(Problem details) From the records below, transcribe exactly the lines that begin at the line with "Where should I click to: Sort" and end at the line with "Go to the Firefox", both included.

The input: Begin

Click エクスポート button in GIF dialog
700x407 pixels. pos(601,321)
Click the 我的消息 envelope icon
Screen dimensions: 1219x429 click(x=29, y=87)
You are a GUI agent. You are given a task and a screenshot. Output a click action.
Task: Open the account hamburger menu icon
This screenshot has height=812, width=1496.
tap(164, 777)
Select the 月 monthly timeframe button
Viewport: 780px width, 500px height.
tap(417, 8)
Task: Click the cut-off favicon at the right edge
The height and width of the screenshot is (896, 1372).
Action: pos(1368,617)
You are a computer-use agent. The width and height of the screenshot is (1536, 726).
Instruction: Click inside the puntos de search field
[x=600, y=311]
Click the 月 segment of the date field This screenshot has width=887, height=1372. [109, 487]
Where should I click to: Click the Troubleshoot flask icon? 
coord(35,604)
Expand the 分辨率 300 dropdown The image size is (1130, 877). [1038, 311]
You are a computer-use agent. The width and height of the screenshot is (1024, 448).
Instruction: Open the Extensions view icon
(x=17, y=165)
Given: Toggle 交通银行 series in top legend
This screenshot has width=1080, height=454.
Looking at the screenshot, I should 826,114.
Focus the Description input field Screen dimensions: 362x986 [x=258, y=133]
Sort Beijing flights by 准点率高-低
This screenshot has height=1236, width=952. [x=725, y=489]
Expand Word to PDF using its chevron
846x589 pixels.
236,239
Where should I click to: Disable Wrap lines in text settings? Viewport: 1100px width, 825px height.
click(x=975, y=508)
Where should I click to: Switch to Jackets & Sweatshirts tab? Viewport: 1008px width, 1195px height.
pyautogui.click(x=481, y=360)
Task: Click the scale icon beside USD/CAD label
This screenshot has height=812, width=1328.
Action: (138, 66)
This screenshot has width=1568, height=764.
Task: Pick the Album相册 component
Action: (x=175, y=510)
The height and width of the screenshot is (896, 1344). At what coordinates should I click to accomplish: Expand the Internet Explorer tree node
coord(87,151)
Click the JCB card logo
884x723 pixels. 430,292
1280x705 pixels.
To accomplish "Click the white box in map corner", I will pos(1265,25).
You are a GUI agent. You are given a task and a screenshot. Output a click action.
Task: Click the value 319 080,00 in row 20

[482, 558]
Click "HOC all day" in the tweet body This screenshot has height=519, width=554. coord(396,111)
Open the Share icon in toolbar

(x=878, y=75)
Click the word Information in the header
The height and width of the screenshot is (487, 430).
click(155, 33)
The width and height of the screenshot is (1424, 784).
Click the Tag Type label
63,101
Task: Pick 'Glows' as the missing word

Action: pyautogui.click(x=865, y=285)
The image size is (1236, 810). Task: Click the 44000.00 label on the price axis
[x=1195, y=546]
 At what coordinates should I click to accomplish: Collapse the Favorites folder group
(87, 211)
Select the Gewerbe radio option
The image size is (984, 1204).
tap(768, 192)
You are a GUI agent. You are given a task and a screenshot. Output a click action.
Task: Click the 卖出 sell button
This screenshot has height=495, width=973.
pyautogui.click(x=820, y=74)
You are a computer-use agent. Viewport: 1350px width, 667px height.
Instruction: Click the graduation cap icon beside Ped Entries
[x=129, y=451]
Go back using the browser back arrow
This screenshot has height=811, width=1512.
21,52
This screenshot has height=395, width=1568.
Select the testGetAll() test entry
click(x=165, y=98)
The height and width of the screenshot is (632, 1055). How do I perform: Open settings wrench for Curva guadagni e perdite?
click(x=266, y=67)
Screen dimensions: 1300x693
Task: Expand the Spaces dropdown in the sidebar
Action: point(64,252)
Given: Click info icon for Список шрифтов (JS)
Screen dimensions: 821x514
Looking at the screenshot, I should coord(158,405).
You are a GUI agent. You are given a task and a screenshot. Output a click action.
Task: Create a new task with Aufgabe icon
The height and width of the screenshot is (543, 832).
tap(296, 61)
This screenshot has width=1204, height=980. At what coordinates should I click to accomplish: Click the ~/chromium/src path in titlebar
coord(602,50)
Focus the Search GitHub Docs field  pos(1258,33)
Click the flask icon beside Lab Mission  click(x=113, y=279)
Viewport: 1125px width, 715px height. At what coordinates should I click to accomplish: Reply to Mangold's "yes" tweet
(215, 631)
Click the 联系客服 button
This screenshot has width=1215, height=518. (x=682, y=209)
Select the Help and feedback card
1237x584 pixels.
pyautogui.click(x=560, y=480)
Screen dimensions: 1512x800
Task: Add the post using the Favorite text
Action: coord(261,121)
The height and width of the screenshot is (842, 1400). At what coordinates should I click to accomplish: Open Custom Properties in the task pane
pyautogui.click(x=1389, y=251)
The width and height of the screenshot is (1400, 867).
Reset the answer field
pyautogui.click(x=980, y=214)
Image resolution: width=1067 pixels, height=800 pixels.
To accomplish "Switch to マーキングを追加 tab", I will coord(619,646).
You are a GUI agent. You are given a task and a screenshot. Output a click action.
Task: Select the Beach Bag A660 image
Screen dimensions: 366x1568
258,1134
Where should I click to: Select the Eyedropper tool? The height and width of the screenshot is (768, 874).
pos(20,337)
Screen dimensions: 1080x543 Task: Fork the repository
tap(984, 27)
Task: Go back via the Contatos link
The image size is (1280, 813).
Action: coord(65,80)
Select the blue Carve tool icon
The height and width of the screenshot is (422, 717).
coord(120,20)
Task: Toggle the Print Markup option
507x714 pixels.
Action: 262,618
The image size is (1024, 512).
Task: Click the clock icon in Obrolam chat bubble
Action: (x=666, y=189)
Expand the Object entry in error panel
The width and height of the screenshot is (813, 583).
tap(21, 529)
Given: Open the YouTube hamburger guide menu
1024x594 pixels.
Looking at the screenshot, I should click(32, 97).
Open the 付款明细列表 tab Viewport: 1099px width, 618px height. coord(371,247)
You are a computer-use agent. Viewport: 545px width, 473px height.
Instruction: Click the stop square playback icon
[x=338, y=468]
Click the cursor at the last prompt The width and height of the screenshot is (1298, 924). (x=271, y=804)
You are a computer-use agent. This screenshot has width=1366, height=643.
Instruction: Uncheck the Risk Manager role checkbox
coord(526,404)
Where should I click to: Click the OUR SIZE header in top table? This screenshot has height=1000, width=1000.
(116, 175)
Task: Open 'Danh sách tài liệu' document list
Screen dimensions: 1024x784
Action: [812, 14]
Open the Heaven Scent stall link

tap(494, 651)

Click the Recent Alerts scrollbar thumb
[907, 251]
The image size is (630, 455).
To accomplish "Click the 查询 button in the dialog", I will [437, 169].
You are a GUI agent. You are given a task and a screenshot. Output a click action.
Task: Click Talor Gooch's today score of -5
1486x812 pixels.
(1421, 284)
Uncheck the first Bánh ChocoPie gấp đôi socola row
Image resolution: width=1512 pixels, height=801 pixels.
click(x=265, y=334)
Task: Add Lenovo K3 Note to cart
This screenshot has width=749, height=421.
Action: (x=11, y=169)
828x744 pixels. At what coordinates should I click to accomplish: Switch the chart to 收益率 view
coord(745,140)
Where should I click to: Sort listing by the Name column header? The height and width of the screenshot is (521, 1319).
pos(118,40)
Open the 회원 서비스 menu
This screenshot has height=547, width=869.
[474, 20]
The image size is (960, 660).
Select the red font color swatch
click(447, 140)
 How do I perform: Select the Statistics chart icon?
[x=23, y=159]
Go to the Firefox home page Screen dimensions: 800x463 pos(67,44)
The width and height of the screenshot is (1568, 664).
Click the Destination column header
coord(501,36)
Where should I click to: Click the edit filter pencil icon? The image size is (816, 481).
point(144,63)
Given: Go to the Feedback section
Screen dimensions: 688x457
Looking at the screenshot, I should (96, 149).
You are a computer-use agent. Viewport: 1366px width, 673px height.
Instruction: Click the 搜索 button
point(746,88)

The input: End

(Answer section)
Where should I click to: Sort listing by the Name column header? The height and width of the screenshot is (521, 1319).
pos(118,40)
Open the 회원 서비스 menu
This screenshot has height=547, width=869.
[474, 20]
The image size is (960, 660).
Select the red font color swatch
click(447, 140)
 How do I perform: Select the Statistics chart icon?
[x=23, y=159]
Go to the Firefox home page Screen dimensions: 800x463 pos(67,44)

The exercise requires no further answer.